━━━ Data shown

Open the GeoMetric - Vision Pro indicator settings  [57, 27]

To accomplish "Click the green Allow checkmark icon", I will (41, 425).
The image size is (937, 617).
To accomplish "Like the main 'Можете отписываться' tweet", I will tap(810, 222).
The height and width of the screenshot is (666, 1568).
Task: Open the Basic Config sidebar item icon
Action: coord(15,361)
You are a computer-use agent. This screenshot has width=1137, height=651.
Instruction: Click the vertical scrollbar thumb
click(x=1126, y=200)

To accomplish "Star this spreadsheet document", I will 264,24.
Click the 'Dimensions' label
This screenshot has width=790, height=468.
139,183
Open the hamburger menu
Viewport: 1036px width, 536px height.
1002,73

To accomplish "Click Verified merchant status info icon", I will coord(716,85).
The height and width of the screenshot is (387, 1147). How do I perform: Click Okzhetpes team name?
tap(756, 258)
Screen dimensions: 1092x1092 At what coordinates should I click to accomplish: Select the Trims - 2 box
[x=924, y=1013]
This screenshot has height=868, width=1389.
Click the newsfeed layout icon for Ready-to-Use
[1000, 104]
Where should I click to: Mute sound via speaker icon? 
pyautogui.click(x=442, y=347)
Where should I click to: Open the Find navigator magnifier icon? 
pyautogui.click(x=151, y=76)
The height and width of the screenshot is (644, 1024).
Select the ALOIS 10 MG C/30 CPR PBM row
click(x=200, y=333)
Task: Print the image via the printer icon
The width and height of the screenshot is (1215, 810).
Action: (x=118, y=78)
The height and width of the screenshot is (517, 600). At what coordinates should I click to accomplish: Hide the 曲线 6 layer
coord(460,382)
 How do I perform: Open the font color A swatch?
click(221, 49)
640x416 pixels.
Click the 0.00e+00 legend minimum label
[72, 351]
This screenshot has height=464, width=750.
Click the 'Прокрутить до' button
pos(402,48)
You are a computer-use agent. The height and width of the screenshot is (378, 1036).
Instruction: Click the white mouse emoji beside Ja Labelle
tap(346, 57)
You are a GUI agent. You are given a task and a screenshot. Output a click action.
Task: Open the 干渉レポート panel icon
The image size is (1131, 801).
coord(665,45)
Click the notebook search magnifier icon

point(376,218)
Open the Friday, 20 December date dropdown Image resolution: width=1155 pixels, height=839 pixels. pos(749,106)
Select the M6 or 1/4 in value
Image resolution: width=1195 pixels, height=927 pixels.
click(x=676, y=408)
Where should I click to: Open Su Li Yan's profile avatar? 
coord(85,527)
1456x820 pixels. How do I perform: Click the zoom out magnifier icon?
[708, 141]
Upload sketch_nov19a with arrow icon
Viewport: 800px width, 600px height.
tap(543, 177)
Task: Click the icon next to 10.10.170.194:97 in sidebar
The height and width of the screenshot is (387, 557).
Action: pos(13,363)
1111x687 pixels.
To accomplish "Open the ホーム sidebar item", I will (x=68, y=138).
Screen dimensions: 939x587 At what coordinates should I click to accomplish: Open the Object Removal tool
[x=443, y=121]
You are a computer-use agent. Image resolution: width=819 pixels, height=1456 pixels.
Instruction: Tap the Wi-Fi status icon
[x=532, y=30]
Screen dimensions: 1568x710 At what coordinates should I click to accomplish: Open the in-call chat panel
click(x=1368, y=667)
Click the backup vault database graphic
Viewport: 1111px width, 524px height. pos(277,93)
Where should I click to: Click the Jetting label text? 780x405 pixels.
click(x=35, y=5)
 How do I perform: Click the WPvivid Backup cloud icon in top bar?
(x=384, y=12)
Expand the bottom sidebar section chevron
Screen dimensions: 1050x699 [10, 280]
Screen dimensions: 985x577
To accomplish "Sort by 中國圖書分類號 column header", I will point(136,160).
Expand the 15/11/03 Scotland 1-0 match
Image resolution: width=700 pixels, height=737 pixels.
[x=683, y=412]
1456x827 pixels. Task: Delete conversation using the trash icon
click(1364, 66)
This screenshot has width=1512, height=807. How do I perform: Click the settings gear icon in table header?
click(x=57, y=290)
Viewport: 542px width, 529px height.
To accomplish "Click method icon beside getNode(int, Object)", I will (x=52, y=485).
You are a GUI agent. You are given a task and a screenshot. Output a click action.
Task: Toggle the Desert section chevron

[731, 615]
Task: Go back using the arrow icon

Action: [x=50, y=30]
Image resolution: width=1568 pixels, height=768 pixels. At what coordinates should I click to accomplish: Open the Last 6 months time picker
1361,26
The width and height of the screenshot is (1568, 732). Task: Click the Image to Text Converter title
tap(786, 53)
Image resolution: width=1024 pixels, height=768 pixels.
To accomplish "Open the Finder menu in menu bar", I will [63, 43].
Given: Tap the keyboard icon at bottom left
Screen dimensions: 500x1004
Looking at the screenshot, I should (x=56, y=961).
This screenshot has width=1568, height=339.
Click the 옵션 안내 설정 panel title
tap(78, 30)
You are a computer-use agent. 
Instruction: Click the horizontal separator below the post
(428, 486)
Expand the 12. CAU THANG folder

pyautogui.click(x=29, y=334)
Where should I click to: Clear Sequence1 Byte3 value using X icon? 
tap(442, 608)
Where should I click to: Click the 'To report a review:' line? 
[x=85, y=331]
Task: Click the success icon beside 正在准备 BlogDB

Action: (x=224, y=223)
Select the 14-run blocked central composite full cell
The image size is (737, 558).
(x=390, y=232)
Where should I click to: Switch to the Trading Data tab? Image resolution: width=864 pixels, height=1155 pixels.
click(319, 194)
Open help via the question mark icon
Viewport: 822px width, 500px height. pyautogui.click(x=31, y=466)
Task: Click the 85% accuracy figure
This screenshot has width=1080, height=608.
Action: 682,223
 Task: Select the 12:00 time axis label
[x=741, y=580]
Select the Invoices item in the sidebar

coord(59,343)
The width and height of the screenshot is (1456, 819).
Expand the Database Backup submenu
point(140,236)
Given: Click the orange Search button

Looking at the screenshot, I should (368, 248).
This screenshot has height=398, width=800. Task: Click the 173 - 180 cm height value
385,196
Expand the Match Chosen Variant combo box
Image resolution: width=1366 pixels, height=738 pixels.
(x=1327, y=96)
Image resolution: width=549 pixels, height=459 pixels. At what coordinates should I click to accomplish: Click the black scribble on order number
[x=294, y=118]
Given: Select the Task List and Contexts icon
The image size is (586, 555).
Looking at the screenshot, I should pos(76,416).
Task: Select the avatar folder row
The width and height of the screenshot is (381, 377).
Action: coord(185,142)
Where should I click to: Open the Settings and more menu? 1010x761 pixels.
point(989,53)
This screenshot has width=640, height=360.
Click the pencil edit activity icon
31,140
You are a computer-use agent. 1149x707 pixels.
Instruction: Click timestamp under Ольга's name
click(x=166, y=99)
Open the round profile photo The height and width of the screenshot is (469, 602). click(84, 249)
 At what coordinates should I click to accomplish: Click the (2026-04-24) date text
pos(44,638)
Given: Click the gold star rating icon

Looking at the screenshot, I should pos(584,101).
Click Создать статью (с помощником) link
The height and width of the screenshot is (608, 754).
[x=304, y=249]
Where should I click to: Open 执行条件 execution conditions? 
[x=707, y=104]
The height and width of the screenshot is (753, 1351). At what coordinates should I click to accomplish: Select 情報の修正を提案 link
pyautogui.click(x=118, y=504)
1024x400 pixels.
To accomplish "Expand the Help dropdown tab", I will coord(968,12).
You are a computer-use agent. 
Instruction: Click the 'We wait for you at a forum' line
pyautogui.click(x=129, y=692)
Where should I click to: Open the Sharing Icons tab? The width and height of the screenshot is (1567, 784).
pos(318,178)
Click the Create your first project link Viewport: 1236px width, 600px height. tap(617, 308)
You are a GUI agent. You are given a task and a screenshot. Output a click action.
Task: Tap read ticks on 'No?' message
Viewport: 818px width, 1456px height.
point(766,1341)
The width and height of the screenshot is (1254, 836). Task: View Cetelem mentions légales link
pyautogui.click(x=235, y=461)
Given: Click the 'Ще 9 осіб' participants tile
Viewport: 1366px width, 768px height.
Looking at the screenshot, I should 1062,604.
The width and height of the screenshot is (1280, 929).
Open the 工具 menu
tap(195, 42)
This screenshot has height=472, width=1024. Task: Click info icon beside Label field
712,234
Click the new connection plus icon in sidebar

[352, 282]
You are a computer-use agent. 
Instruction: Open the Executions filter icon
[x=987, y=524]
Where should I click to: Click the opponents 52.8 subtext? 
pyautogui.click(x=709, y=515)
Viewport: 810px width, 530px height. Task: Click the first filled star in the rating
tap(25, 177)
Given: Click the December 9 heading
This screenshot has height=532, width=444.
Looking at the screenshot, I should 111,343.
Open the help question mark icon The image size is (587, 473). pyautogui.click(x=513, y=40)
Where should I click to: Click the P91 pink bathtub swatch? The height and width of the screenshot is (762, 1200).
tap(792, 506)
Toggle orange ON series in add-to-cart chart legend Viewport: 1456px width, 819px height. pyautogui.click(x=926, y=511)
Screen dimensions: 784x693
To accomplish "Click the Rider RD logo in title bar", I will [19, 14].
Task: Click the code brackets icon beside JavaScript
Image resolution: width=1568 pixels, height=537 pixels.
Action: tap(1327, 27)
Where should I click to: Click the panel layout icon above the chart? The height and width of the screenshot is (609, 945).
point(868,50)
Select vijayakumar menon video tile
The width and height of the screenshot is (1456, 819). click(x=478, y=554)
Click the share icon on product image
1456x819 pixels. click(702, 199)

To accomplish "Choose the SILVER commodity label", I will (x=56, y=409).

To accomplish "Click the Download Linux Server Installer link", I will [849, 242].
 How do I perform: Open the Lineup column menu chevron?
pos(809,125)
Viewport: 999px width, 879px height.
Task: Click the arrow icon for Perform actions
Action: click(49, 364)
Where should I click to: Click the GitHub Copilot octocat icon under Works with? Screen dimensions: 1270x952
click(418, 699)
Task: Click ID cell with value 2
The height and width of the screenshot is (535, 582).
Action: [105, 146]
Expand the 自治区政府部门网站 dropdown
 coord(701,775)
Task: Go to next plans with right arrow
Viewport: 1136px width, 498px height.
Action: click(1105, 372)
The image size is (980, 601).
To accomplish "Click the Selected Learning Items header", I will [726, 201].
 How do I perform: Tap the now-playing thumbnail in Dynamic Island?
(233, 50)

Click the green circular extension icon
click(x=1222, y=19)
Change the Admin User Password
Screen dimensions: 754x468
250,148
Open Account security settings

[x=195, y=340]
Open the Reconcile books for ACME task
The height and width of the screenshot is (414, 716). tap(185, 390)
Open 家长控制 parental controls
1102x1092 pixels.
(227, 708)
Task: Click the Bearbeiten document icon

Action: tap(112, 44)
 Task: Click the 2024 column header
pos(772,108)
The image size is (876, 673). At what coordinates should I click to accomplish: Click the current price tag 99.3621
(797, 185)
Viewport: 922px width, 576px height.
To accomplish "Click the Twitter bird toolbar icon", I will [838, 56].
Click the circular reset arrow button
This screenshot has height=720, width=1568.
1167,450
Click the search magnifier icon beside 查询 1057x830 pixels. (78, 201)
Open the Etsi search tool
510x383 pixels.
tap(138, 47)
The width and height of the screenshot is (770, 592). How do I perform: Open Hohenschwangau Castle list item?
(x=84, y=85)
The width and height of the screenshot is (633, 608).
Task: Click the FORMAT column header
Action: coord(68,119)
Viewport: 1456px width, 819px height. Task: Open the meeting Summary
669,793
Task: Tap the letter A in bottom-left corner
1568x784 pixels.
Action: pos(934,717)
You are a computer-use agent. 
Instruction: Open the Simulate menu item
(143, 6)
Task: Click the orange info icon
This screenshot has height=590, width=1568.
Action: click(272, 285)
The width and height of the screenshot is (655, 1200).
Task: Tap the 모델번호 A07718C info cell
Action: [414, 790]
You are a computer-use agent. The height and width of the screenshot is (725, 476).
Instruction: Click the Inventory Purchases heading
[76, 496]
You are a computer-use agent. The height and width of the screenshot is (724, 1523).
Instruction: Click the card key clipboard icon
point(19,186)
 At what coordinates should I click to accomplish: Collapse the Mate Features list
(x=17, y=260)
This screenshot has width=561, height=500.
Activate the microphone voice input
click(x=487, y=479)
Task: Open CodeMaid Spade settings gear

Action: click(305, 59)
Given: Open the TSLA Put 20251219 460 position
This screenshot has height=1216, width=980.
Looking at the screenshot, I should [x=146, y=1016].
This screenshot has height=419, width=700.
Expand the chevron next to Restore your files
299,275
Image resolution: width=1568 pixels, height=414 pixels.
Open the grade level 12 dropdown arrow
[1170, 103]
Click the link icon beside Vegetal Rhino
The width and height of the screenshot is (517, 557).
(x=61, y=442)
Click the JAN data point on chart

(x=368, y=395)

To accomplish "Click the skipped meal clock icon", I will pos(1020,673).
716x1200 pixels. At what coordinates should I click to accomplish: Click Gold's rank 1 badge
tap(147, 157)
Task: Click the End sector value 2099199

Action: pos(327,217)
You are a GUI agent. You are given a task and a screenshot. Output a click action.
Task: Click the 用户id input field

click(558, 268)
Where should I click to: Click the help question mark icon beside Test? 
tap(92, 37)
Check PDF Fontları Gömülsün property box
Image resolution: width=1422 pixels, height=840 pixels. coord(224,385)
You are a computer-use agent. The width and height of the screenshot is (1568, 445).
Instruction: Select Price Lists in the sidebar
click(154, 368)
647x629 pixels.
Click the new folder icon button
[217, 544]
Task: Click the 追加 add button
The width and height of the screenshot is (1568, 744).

━━━━━━

Directions for this task:
Can you give the part of the data that opens with the line containing "640x416 pixels." and closes with the line containing "Open the Friday, 20", with "magnifier" replaced by "magnifying glass" and nothing else changed?

Solution for this task:
640x416 pixels.
Click the 0.00e+00 legend minimum label
[72, 351]
This screenshot has height=464, width=750.
Click the 'Прокрутить до' button
pos(402,48)
You are a computer-use agent. The height and width of the screenshot is (378, 1036).
Instruction: Click the white mouse emoji beside Ja Labelle
tap(346, 57)
You are a GUI agent. You are given a task and a screenshot. Output a click action.
Task: Open the 干渉レポート panel icon
The image size is (1131, 801).
coord(665,45)
Click the notebook search magnifying glass icon

point(376,218)
Open the Friday, 20 December date dropdown Image resolution: width=1155 pixels, height=839 pixels. pos(749,106)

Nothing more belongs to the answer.